By Gary Smith, World-Track
Despite setting world records in the 100m and 200m in back-to-back seasons, Glen Mills, the coach of Usain Bolt, believes the Jamaican has not reached his peak potential and will go even faster in the next couple years.
"I’m still not satisfied that he has reached perfection in those areas so we’re still going to be working on the reaction time and the drive phase," Mills was quoted as telling the Jamaica Observer.
Mills, who has been coaching the lanky sprinter since 2004, was also pleased with the improvement he has made during their time together, thus far.
"I’m willing to take a pat on the shoulder because when I started last year with the 100m thinking and looking at his height and his co-ordination… I thought we had a mountain to climb," he said.

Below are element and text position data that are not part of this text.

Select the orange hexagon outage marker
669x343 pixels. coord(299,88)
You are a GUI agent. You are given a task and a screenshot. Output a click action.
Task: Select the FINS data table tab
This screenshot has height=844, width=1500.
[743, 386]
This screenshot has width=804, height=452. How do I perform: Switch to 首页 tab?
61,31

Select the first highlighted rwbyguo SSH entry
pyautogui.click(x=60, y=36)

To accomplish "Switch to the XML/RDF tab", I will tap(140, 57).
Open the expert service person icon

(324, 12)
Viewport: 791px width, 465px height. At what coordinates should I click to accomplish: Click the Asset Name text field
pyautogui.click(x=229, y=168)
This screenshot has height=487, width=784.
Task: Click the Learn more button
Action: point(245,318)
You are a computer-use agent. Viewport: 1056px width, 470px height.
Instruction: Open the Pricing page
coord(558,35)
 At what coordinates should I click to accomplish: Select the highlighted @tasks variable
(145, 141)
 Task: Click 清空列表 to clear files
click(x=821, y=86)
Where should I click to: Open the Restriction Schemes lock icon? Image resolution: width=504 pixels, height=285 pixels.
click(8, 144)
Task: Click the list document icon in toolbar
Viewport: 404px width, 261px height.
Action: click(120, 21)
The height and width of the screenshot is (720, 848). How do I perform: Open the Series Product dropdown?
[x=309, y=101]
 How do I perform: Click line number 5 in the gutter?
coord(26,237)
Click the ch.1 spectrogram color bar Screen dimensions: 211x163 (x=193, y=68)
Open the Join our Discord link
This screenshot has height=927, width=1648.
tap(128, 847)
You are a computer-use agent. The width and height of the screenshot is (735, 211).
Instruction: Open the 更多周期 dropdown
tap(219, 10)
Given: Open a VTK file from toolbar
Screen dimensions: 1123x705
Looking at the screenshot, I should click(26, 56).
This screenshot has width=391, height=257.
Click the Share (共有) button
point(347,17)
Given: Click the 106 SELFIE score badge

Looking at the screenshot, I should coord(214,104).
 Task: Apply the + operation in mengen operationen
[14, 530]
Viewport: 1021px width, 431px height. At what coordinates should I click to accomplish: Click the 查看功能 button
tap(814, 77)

"But we have spent hours studying what he does on tapes and films and looking at what I would want him to execute and what I think are the best body angles and so on, and so far we’re making the right decisions.
"I still think that we can do a lot more in that area, but what we need to do is to get him stronger," added Mills.
Trying out the event to work on the speed area for his 200m last season, Bolt raced to 9.76seconds to opened the eyes of the public at the Jamaican Invitational in last May.
He then went on to break the world record when he blasted to 9.72secs at the end of the same month to announced to the world that he is indeed ready to contest the event.
And within months Bolt was crowned Olympic champion — improving his own world record to 9.69.
The 23-year-old came back a season later in Berlin at the world champion to improve the record to 9.58, but Mills still believes there is more work to be done.
"I think we have a lot more that we can do in-terms of the strength aspect of it and this is an area that is slightly behind in his development," said Mills, who has coached several Jamaican top sprinters, including the veteran Raymond Graham.
"I still think that his physical strength, especially for his size, needs to go up several notches, maybe another 20 per cent, and I think when we get there we would have reached where we want to be," he added.